* _What this task involves_
A word-for-word restatement of the data is what is needed.

[Stored records]
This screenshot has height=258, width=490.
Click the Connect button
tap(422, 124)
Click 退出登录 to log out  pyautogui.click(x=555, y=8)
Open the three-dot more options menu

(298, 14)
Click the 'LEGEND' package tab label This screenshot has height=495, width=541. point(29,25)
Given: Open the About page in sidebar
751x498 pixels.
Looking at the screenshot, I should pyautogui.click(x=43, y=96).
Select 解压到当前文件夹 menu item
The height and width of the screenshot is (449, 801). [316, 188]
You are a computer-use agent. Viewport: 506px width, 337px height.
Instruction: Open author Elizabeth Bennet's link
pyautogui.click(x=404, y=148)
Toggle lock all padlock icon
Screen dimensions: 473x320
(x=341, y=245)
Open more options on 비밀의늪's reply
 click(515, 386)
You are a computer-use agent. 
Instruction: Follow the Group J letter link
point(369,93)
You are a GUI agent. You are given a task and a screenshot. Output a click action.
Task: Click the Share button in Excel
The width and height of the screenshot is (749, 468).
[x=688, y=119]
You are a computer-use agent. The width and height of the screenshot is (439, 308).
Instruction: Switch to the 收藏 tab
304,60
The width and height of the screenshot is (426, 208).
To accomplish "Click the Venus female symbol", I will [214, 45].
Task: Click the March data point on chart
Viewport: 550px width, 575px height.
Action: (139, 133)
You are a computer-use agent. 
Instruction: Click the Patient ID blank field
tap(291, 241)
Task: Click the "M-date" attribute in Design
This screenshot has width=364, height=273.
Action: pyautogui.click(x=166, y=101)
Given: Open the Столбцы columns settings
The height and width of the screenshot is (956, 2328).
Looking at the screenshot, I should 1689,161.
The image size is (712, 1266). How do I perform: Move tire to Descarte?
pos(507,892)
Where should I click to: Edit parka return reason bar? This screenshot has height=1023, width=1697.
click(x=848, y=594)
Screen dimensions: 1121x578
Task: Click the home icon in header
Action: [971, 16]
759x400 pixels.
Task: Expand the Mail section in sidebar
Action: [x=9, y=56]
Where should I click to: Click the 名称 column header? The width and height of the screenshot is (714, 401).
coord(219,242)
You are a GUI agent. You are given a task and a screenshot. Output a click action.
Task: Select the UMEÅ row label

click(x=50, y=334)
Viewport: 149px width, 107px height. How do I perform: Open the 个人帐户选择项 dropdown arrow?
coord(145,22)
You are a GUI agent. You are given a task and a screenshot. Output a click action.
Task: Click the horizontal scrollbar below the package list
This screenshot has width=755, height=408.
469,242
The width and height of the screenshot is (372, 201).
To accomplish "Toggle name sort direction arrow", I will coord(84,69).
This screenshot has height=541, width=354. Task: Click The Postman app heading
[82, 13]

* _Output for this task_
This screenshot has height=258, width=490.
Click the Connect button
tap(422, 124)
Click 退出登录 to log out  pyautogui.click(x=555, y=8)
Open the three-dot more options menu

(298, 14)
Click the 'LEGEND' package tab label This screenshot has height=495, width=541. point(29,25)
Given: Open the About page in sidebar
751x498 pixels.
Looking at the screenshot, I should pyautogui.click(x=43, y=96).
Select 解压到当前文件夹 menu item
The height and width of the screenshot is (449, 801). [316, 188]
You are a computer-use agent. Viewport: 506px width, 337px height.
Instruction: Open author Elizabeth Bennet's link
pyautogui.click(x=404, y=148)
Toggle lock all padlock icon
Screen dimensions: 473x320
(x=341, y=245)
Open more options on 비밀의늪's reply
 click(515, 386)
You are a computer-use agent. 
Instruction: Follow the Group J letter link
point(369,93)
You are a GUI agent. You are given a task and a screenshot. Output a click action.
Task: Click the Share button in Excel
The width and height of the screenshot is (749, 468).
[x=688, y=119]
You are a computer-use agent. The width and height of the screenshot is (439, 308).
Instruction: Switch to the 收藏 tab
304,60
The width and height of the screenshot is (426, 208).
To accomplish "Click the Venus female symbol", I will [214, 45].
Task: Click the March data point on chart
Viewport: 550px width, 575px height.
Action: (139, 133)
You are a computer-use agent. 
Instruction: Click the Patient ID blank field
tap(291, 241)
Task: Click the "M-date" attribute in Design
This screenshot has width=364, height=273.
Action: pyautogui.click(x=166, y=101)
Given: Open the Столбцы columns settings
The height and width of the screenshot is (956, 2328).
Looking at the screenshot, I should 1689,161.
The image size is (712, 1266). How do I perform: Move tire to Descarte?
pos(507,892)
Where should I click to: Edit parka return reason bar? This screenshot has height=1023, width=1697.
click(x=848, y=594)
Screen dimensions: 1121x578
Task: Click the home icon in header
Action: [971, 16]
759x400 pixels.
Task: Expand the Mail section in sidebar
Action: [x=9, y=56]
Where should I click to: Click the 名称 column header? The width and height of the screenshot is (714, 401).
coord(219,242)
You are a GUI agent. You are given a task and a screenshot. Output a click action.
Task: Select the UMEÅ row label

click(x=50, y=334)
Viewport: 149px width, 107px height. How do I perform: Open the 个人帐户选择项 dropdown arrow?
coord(145,22)
You are a GUI agent. You are given a task and a screenshot. Output a click action.
Task: Click the horizontal scrollbar below the package list
This screenshot has width=755, height=408.
469,242
The width and height of the screenshot is (372, 201).
To accomplish "Toggle name sort direction arrow", I will coord(84,69).
This screenshot has height=541, width=354. Task: Click The Postman app heading
[82, 13]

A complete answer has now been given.